It has been a wild ride in the forex markets this week, mainly because of the extraordinary volatility sparked by the Swiss National Bank's (SNB) decision yesterday to abandon its exchange rate cap.
By Peter Martin
Saturday, January 17, 2015
Friday has been more stable, but the market is still dealing with the fallout from the SNB’s surprise pronouncement.
The Swiss franc’s gains yesterday were breath-taking, appreciating roughly 40% against the euro at one point during the day, before finding some temporary equilibrium around 15% higher than the previous close. Some of those gains have been given back today: EUR/CHF was up 1.76% at 0.9950 by early afternoon in New York, while USD/CHF rose 2.37% to 0.8610.
The events of yesterday would seem to indicate just how jumpy the market is in regard to what might potentially come out of next Thursday’s ECB policy meeting. There is growing expectation that the central bank is prepared to introduce a scheme purchasing sovereign debt in the eurozone, and that looming issue of quantitative easing is pushing the euro ever lower.

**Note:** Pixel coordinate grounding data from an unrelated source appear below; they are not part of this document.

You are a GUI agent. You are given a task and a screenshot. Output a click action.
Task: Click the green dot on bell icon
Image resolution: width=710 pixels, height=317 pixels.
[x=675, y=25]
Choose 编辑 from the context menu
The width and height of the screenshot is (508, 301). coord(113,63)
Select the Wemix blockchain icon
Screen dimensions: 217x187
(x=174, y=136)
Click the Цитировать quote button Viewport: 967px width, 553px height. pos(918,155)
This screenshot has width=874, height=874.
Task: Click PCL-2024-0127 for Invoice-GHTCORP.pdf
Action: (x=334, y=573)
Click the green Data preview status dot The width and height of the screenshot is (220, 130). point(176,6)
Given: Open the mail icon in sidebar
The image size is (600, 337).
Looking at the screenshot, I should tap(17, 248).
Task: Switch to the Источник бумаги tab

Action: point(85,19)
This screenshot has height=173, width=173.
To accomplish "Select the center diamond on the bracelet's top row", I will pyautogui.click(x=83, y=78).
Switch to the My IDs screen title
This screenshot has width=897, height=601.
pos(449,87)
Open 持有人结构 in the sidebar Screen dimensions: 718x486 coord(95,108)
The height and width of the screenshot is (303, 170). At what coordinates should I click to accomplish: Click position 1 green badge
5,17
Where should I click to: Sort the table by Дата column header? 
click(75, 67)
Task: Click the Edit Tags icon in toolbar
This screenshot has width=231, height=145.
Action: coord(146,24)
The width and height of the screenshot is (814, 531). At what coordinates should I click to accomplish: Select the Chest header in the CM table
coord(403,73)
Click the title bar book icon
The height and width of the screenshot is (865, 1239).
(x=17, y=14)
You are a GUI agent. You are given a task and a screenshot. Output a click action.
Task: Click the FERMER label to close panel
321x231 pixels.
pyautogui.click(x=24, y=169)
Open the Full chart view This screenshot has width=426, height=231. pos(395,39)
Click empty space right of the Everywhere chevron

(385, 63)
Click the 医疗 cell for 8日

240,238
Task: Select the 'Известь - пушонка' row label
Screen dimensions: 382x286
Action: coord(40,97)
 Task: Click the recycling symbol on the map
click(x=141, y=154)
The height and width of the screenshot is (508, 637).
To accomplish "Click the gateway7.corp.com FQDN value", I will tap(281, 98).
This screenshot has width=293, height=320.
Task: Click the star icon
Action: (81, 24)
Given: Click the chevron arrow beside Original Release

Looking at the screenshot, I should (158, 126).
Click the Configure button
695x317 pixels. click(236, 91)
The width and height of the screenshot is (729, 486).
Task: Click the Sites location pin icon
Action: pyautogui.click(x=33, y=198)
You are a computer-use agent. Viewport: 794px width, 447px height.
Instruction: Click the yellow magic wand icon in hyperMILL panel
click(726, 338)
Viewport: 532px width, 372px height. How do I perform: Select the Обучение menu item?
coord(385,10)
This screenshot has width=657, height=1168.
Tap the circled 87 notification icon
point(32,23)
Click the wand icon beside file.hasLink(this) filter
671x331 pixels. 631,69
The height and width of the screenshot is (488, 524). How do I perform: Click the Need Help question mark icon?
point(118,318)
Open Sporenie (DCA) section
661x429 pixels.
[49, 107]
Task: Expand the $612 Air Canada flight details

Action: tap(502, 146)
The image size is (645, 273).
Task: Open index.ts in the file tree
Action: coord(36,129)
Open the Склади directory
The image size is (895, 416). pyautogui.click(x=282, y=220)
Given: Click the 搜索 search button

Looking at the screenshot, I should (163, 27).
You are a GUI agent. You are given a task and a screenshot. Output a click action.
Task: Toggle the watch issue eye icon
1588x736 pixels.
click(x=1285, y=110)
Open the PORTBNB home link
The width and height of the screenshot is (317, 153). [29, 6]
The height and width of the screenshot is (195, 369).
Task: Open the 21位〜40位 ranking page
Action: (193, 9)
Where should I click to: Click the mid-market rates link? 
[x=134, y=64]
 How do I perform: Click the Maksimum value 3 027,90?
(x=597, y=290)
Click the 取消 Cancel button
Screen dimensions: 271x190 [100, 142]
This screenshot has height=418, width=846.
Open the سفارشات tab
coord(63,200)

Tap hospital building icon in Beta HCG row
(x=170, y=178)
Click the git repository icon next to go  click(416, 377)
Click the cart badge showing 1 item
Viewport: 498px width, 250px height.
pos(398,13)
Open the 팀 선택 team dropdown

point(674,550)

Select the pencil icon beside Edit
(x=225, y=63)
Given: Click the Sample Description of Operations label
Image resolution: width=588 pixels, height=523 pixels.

EUR/USD slid 0.81% to 115.38, earlier touching an 11-year low of 1.1460, as the German magazine Spiegel ran a story suggesting ECB President Mario Draghi has informed German Chancellor Angela Merkel and Minister of Finance Wolfgang Schaeble of a plan for national central banks to purchase bonds issued by their own governments.
Consumer sentiment soars
Domestic macro data was upbeat on the whole today, particularly an indication of strong improvement in consumer spirits. The University of Michigan’s index of consumer sentiment surged to 98.2 in the flash reading for January, up from 93.6 in December, which is its highest level in over ten years. Improvements in the outlook for labor and income were cited amongst the reasons behind the gain, along with the sharp fall in the price of gasoline. It is a reasonable expectation that if consumers are feeling extremely confident about current and future economic conditions that they will be more inclined to spend more of their disposable income and today’s report should therefore boost expectations for consumer spending.
The low cost of gasoline, and energy in general, is one of the chief factors behind a drop in consumer inflation last month. The Consumer Price Index (CPI) declined 0.4% in December, following a drop of 0.3% in November, and this takes the year-on-year change to +0.7%. The decline was in line with expectations, though at the core level, which excludes the more volatile components of food and energy, prices were stagnant, with the index unchanged following a 0.1% rise in this core level in November. With inflation now well below target and appearing to shift lower, the Fed may be of a mind to delay any rate hike that was on the cards.
The Federal Reserve’s index of industrial production fell 0.1% in December, but beneath that headline level, there is some encouragement to be found in the manufacturing component, which advanced a better-than-expected 0.3% following a 1.3% leap in November. Anecdotal evidence garnered from the various manufacturing surveys has painted a mixed picture of the sector, but the hard data continues to look moderately upbeat.